● Exercise brief
Exact copies of all the lines below are required.

-----

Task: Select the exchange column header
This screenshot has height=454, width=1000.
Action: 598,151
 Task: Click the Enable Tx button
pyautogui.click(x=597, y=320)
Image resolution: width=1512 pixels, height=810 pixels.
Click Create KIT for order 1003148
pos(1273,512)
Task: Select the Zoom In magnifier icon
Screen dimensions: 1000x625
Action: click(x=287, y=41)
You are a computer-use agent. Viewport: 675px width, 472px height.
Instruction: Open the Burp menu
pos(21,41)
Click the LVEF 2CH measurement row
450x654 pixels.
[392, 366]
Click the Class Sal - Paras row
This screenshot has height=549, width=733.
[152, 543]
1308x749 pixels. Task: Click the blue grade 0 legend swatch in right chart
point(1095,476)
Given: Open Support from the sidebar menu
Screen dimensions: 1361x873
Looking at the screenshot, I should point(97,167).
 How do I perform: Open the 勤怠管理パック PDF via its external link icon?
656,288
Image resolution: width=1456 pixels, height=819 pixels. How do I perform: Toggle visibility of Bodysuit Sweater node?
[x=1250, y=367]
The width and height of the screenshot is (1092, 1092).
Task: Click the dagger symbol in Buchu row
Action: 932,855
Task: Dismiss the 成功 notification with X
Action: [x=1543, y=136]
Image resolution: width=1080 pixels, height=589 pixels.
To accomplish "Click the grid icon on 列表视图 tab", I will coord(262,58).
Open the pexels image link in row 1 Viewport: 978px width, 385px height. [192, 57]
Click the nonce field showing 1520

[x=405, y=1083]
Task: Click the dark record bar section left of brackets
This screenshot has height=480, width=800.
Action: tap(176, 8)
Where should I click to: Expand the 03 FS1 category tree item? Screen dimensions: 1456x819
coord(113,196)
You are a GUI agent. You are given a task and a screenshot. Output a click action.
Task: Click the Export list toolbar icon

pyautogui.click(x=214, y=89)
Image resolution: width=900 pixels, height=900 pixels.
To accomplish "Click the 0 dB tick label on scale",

-----

● Written response
Task: Select the exchange column header
This screenshot has height=454, width=1000.
Action: 598,151
 Task: Click the Enable Tx button
pyautogui.click(x=597, y=320)
Image resolution: width=1512 pixels, height=810 pixels.
Click Create KIT for order 1003148
pos(1273,512)
Task: Select the Zoom In magnifier icon
Screen dimensions: 1000x625
Action: click(x=287, y=41)
You are a computer-use agent. Viewport: 675px width, 472px height.
Instruction: Open the Burp menu
pos(21,41)
Click the LVEF 2CH measurement row
450x654 pixels.
[392, 366]
Click the Class Sal - Paras row
This screenshot has height=549, width=733.
[152, 543]
1308x749 pixels. Task: Click the blue grade 0 legend swatch in right chart
point(1095,476)
Given: Open Support from the sidebar menu
Screen dimensions: 1361x873
Looking at the screenshot, I should point(97,167).
 How do I perform: Open the 勤怠管理パック PDF via its external link icon?
656,288
Image resolution: width=1456 pixels, height=819 pixels. How do I perform: Toggle visibility of Bodysuit Sweater node?
[x=1250, y=367]
The width and height of the screenshot is (1092, 1092).
Task: Click the dagger symbol in Buchu row
Action: 932,855
Task: Dismiss the 成功 notification with X
Action: [x=1543, y=136]
Image resolution: width=1080 pixels, height=589 pixels.
To accomplish "Click the grid icon on 列表视图 tab", I will coord(262,58).
Open the pexels image link in row 1 Viewport: 978px width, 385px height. [192, 57]
Click the nonce field showing 1520

[x=405, y=1083]
Task: Click the dark record bar section left of brackets
This screenshot has height=480, width=800.
Action: tap(176, 8)
Where should I click to: Expand the 03 FS1 category tree item? Screen dimensions: 1456x819
coord(113,196)
You are a GUI agent. You are given a task and a screenshot. Output a click action.
Task: Click the Export list toolbar icon

pyautogui.click(x=214, y=89)
Image resolution: width=900 pixels, height=900 pixels.
To accomplish "Click the 0 dB tick label on scale",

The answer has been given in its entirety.